**TEXT SEGMENT:**
But what has been brought into sharper focus is how the game balances the intentions of club owners against the desires of the fans – an ongoing and existential question for football.
On Monday, the UK government announced a fan-led review of the sport in the wake of the Super League launch, which it calls a “root-and-branch examination of football in this country.”
“Football needs to take its fans incredibly seriously and move against them at their peril. I think that’s probably a lesson learnt that will actually help with the situation moving forward,” UK sports minister Nigel Huddleston told CNN Sport’s Christina Macfarlane.
Huddleston added that the review will “come up with a whole host of recommendations on football governance and also the flow of money in football. We’ll see what those recommendations are and hopefully that will also help put us on a firmer footing.”
Among the possible outcomes of the review could be the introduction of an independent regulator of professional football in the UK.
“It’s been talked about for a few years, we’re not discounting it,” added Huddleston.
“There’s definitely issues with it in terms of scope of responsibilities. I suspect the idea of a regulator wouldn’t go down well with some of the football authorities who believe that they should probably be doing them themselves.
“But we’ve seen too many failures and too many problems with English football over the last few years.”
The Super League and the question of ownership at the top of the game has united and mobilized football’s community-at-large in a unique way, unlike other issues afflicting the game.
Asked for his views on the Super League earlier this week, Leeds forward Patrick Bamford questioned why the game’s decision-makers are prepared to take drastic action when football’s finances are at stake, but not against racism.

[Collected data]
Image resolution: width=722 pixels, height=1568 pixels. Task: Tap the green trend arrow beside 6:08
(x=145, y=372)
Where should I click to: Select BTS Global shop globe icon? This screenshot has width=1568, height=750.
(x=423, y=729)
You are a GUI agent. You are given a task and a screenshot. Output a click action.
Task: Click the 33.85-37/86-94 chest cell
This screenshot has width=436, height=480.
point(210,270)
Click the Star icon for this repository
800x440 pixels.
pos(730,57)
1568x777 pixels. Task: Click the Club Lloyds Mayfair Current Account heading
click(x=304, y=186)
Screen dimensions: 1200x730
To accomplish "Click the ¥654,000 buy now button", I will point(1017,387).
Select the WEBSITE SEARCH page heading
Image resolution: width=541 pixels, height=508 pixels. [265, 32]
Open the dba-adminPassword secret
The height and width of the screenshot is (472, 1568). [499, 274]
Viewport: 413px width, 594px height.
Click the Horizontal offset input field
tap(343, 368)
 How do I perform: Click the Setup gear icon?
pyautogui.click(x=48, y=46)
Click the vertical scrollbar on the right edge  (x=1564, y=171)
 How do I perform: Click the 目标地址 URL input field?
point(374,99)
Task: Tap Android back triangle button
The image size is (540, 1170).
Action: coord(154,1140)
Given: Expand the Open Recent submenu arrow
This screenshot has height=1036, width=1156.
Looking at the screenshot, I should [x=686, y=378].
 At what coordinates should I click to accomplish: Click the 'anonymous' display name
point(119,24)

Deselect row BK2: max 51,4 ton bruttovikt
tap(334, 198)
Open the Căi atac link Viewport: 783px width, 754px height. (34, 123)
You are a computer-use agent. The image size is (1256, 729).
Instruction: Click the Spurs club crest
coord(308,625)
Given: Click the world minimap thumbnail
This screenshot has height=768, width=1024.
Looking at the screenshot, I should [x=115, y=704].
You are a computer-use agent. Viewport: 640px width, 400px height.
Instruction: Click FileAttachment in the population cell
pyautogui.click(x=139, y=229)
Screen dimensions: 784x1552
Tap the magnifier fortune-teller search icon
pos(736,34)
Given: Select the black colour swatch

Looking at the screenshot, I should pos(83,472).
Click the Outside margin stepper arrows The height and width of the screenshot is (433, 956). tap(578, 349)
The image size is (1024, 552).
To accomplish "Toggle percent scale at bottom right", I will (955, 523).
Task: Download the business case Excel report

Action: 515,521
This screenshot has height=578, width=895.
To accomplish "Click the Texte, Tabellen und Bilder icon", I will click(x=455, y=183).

**ASSIGNMENT 1:**
Answer these questions from the football passage, please:
(a) What does the UK government call its fan-led review?
(b) What possible outcome of the review is named?
(c) What position and club are given for Patrick Bamford?
**ASSIGNMENT 2:** List every person named in the football passage.

**RESPONSE AREA 1:**
(a) A "root-and-branch examination of football in this country."
(b) The introduction of an independent regulator of professional football in the UK.
(c) He is a Leeds forward.

**RESPONSE AREA 2:**
Nigel Huddleston
Christina Macfarlane
Patrick Bamford